_Exercise description_
Repeat exactly the line that includes "Screen dimensions: 864x681" and all lines after it, ending with the last line of the listing below.

++++++++

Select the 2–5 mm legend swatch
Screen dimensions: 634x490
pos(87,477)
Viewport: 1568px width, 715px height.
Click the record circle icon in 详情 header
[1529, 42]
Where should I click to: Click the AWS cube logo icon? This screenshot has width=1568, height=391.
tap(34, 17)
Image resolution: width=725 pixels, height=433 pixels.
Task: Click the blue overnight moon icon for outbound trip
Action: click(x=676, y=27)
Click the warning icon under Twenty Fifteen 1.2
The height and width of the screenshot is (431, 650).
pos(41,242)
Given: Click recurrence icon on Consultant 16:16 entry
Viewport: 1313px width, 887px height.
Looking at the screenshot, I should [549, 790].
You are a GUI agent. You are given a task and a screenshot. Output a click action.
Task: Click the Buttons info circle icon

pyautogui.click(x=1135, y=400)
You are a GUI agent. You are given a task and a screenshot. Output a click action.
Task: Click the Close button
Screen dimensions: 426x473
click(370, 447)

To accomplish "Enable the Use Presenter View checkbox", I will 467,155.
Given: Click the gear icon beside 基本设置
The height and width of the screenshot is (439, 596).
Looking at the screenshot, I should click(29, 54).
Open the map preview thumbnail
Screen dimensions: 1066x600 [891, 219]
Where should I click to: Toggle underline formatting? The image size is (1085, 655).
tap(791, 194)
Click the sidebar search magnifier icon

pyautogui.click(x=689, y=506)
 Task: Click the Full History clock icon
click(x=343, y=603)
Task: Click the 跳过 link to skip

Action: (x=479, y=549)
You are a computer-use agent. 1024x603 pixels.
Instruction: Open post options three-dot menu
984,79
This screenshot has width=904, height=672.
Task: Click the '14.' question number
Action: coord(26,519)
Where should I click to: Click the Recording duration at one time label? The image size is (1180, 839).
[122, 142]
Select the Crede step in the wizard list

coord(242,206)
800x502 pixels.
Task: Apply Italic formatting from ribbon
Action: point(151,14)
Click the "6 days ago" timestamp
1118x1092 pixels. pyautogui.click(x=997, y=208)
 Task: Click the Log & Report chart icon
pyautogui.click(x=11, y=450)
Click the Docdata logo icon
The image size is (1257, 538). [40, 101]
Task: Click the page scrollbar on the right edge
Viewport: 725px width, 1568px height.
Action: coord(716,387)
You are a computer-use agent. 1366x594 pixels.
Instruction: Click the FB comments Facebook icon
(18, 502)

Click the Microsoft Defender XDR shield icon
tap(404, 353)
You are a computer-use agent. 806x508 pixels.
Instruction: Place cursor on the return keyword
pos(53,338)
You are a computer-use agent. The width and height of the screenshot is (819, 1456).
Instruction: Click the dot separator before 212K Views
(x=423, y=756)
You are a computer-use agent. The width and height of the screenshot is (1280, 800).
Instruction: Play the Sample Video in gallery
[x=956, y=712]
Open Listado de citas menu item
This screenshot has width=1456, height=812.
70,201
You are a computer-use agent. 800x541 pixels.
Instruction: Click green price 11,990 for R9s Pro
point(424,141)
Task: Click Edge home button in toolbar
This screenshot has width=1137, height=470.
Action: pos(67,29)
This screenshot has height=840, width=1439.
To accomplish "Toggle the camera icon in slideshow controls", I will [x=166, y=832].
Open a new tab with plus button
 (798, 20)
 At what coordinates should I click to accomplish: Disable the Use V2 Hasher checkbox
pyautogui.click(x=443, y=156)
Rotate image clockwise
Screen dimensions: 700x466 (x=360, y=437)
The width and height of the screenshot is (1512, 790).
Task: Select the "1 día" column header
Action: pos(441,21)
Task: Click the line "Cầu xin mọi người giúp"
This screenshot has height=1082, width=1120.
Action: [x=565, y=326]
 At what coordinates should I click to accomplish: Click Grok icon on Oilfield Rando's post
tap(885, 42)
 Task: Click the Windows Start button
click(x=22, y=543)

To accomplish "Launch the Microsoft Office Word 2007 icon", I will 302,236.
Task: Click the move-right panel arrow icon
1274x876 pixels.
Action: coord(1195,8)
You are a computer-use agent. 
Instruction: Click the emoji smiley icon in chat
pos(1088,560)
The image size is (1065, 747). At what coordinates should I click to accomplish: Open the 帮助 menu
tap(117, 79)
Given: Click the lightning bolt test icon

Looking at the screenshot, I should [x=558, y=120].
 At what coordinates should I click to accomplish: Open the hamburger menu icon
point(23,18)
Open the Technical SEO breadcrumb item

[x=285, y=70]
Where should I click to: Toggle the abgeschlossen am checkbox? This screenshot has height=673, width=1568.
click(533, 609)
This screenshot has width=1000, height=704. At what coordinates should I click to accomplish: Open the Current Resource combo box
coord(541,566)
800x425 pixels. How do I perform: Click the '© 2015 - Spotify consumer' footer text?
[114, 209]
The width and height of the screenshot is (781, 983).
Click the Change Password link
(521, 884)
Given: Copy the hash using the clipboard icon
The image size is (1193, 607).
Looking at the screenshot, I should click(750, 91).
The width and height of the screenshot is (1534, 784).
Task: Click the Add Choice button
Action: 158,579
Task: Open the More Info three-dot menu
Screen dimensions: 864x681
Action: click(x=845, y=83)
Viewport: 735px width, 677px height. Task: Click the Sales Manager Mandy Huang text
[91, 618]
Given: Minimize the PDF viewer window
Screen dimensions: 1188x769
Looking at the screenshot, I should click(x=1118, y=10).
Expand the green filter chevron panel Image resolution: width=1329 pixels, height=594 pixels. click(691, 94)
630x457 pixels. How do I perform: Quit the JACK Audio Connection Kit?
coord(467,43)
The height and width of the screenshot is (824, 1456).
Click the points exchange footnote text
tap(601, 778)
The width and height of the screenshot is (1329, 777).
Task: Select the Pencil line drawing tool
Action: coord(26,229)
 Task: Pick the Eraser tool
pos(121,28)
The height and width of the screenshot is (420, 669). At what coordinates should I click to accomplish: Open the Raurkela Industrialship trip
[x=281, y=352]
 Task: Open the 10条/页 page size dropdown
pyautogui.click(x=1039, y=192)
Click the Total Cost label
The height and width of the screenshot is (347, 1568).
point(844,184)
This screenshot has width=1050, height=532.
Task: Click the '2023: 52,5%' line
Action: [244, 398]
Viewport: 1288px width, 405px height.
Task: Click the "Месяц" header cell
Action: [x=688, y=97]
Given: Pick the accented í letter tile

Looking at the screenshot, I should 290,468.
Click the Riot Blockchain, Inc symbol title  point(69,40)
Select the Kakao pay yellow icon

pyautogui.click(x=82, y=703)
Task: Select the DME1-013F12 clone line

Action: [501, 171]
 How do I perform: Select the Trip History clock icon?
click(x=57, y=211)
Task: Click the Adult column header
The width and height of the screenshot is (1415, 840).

++++++++

_Answer box_
Screen dimensions: 864x681
Action: click(x=845, y=83)
Viewport: 735px width, 677px height. Task: Click the Sales Manager Mandy Huang text
[91, 618]
Given: Minimize the PDF viewer window
Screen dimensions: 1188x769
Looking at the screenshot, I should click(x=1118, y=10).
Expand the green filter chevron panel Image resolution: width=1329 pixels, height=594 pixels. click(691, 94)
630x457 pixels. How do I perform: Quit the JACK Audio Connection Kit?
coord(467,43)
The height and width of the screenshot is (824, 1456).
Click the points exchange footnote text
tap(601, 778)
The width and height of the screenshot is (1329, 777).
Task: Select the Pencil line drawing tool
Action: coord(26,229)
 Task: Pick the Eraser tool
pos(121,28)
The height and width of the screenshot is (420, 669). At what coordinates should I click to accomplish: Open the Raurkela Industrialship trip
[x=281, y=352]
 Task: Open the 10条/页 page size dropdown
pyautogui.click(x=1039, y=192)
Click the Total Cost label
The height and width of the screenshot is (347, 1568).
point(844,184)
This screenshot has width=1050, height=532.
Task: Click the '2023: 52,5%' line
Action: [244, 398]
Viewport: 1288px width, 405px height.
Task: Click the "Месяц" header cell
Action: [x=688, y=97]
Given: Pick the accented í letter tile

Looking at the screenshot, I should 290,468.
Click the Riot Blockchain, Inc symbol title  point(69,40)
Select the Kakao pay yellow icon

pyautogui.click(x=82, y=703)
Task: Select the DME1-013F12 clone line

Action: [501, 171]
 How do I perform: Select the Trip History clock icon?
click(x=57, y=211)
Task: Click the Adult column header
The width and height of the screenshot is (1415, 840).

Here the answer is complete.